- **EXERCISE**: Convert the lines from the one with "Task: Check the circle" to the one with "pyautogui.click(x=41, y=135)" into a Markdown table with the columns Row and Line, leaving out any blank lines.

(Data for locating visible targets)
________________________
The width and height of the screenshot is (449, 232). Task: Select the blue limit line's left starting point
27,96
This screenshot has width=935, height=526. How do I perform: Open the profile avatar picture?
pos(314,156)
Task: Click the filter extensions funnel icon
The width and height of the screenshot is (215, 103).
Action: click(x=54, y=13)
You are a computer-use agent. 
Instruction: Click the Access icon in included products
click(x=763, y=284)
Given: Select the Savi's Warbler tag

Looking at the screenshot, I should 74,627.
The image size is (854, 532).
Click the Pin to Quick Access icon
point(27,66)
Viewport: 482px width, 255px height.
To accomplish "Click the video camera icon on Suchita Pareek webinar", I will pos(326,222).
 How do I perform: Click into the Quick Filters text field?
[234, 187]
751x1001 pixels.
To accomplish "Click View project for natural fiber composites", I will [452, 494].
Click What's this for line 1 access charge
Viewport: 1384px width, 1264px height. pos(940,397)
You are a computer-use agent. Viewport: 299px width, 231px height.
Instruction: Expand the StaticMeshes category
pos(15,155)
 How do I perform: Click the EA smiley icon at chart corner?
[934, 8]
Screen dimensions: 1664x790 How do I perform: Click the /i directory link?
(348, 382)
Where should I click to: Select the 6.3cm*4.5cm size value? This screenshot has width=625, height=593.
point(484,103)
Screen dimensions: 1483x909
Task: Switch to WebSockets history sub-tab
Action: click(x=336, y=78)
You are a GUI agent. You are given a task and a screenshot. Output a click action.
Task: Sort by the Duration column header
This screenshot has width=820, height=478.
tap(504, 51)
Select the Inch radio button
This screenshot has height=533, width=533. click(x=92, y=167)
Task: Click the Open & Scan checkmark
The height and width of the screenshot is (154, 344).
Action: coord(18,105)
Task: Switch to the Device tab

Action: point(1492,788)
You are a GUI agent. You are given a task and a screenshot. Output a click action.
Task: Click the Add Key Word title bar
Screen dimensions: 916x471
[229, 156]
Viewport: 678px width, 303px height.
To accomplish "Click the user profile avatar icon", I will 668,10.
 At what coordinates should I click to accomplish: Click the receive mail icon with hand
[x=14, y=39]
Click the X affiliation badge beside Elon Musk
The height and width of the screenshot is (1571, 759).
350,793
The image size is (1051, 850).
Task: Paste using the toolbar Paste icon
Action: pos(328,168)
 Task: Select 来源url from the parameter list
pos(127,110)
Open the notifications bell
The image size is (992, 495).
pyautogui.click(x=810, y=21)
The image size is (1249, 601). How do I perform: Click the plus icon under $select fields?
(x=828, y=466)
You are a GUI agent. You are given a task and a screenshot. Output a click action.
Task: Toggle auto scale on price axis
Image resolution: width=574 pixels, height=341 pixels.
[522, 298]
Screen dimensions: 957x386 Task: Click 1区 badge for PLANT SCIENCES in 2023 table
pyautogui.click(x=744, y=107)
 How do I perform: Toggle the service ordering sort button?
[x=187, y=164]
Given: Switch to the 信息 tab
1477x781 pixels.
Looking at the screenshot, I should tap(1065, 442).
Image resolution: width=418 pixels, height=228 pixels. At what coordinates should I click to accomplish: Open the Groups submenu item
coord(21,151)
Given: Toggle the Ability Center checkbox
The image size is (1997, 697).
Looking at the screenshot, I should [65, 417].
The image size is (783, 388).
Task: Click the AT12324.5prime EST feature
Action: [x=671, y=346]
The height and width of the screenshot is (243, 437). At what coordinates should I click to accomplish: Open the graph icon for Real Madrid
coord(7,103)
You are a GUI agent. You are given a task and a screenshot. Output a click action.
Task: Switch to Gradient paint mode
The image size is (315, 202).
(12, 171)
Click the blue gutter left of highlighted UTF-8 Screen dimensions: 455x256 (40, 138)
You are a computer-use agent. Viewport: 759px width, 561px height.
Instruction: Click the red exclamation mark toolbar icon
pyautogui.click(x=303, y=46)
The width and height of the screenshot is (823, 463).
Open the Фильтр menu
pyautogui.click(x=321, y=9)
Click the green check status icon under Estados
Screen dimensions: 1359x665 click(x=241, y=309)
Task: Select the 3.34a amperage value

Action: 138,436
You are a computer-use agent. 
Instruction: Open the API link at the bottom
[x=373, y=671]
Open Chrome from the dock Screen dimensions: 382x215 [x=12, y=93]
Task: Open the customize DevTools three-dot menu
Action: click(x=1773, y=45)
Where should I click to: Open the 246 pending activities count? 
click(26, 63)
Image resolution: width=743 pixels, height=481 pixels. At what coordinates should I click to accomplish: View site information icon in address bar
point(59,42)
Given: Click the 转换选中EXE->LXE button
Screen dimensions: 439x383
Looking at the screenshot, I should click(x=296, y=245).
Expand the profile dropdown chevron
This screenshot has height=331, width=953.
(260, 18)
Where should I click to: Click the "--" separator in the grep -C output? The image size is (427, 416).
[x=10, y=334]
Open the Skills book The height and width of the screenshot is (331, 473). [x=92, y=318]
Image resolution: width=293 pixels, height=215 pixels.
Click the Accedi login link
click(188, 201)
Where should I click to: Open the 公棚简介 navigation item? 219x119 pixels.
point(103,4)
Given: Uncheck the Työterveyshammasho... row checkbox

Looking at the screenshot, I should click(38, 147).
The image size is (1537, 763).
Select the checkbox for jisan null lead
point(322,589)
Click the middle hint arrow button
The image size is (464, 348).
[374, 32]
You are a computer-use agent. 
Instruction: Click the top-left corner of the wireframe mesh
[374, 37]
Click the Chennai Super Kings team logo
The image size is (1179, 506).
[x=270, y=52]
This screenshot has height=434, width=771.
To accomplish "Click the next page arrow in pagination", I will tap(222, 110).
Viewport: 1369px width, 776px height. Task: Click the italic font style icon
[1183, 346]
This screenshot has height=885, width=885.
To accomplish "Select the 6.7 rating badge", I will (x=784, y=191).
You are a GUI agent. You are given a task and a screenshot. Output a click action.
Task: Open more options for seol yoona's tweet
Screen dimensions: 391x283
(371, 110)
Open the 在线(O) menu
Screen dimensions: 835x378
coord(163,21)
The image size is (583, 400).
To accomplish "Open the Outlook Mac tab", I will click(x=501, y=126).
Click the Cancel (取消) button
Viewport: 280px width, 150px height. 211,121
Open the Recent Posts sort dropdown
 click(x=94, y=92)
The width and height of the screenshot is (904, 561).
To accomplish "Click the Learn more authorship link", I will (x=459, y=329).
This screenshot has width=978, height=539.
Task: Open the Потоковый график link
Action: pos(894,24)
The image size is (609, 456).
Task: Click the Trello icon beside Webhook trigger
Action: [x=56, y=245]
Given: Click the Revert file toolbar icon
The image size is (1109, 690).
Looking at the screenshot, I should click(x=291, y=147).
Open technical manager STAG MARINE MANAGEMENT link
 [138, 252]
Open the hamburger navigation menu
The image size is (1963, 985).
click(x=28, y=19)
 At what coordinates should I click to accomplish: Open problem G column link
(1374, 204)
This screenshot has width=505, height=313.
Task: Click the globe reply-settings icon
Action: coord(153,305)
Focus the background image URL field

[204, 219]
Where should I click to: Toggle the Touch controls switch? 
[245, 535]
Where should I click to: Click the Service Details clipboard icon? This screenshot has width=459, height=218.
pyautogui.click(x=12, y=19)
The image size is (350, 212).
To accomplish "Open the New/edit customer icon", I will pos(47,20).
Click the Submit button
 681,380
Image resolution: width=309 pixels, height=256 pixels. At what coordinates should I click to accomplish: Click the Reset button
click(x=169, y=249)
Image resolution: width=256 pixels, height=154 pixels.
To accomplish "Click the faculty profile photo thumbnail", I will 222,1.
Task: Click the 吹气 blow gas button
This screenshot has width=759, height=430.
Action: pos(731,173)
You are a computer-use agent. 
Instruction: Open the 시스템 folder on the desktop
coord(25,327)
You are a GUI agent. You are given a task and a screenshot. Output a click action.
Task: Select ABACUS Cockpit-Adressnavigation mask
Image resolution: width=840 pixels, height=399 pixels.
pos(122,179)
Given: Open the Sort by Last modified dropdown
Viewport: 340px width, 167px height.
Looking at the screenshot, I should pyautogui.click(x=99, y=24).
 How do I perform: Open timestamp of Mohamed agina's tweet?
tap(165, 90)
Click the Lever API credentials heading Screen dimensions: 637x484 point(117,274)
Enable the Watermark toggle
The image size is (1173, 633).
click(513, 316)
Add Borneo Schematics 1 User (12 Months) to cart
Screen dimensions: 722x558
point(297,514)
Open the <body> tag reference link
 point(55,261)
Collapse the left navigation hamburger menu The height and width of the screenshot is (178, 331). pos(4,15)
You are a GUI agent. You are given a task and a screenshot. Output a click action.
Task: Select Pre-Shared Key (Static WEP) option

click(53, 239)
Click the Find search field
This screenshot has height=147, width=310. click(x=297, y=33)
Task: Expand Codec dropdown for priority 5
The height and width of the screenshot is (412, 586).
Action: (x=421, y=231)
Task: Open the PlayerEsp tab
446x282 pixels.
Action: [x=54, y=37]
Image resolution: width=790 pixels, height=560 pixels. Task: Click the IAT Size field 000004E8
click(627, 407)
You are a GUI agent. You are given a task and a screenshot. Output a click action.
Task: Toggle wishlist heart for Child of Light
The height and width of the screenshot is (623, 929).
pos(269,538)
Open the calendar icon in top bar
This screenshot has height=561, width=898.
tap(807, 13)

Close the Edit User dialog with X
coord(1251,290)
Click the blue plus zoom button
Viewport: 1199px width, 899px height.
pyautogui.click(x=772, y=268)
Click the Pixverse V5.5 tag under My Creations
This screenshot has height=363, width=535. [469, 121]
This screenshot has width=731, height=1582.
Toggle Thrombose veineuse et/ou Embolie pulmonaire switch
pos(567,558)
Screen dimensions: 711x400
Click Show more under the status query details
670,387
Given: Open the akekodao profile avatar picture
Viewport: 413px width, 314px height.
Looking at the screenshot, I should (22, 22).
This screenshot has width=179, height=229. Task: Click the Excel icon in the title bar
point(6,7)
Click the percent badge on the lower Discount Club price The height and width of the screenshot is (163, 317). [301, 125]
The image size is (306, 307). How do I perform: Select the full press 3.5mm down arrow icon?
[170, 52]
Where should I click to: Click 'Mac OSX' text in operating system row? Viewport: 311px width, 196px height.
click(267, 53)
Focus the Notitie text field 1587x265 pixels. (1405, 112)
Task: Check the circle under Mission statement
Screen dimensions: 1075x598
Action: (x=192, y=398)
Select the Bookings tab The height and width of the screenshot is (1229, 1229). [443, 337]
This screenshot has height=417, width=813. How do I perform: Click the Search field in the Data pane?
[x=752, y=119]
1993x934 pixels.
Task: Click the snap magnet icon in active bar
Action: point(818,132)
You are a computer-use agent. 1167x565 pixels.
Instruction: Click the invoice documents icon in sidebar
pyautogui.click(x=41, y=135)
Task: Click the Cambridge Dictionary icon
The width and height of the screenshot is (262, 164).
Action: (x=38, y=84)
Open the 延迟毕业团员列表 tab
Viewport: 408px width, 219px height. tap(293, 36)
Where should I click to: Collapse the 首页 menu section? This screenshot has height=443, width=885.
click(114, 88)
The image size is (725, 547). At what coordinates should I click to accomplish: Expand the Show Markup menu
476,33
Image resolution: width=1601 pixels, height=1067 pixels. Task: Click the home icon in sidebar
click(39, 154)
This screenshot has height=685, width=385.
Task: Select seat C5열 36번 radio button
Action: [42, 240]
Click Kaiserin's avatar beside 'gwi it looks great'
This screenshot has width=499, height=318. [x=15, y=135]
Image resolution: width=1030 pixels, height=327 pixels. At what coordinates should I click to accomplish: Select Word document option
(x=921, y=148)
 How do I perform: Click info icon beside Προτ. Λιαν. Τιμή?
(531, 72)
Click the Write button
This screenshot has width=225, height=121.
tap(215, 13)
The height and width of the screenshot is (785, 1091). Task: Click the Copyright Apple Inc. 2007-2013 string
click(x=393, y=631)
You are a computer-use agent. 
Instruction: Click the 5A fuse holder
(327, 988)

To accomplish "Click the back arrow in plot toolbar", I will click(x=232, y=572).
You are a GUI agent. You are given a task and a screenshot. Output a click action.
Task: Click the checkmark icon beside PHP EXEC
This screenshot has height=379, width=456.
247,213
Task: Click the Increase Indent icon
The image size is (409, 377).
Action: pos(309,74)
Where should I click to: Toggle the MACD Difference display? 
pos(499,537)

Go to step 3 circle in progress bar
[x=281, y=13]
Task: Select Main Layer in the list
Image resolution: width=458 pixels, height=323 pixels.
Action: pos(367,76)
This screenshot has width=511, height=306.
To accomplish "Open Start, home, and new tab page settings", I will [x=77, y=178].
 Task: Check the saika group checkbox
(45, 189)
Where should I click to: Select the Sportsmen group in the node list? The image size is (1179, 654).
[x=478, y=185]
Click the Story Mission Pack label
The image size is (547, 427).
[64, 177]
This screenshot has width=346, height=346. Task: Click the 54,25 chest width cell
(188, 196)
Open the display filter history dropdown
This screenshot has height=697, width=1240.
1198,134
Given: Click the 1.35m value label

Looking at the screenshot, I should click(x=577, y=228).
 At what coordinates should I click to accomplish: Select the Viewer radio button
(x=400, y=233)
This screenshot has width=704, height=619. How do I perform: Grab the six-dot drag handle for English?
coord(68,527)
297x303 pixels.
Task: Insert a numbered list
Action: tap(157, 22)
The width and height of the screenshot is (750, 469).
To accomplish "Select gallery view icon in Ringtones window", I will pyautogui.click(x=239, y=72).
________________________
- **REPLY TO THE EXERCISE**:
| Row | Line |
|---|---|
| 1 | Task: Check the circle under Mission statement |
| 2 | Screen dimensions: 1075x598 |
| 3 | Action: (x=192, y=398) |
| 4 | Select the Bookings tab The height and width of the screenshot is (1229, 1229). [443, 337] |
| 5 | This screenshot has height=417, width=813. How do I perform: Click the Search field in the Data pane? |
| 6 | [x=752, y=119] |
| 7 | 1993x934 pixels. |
| 8 | Task: Click the snap magnet icon in active bar |
| 9 | Action: point(818,132) |
| 10 | You are a computer-use agent. 1167x565 pixels. |
| 11 | Instruction: Click the invoice documents icon in sidebar |
| 12 | pyautogui.click(x=41, y=135) |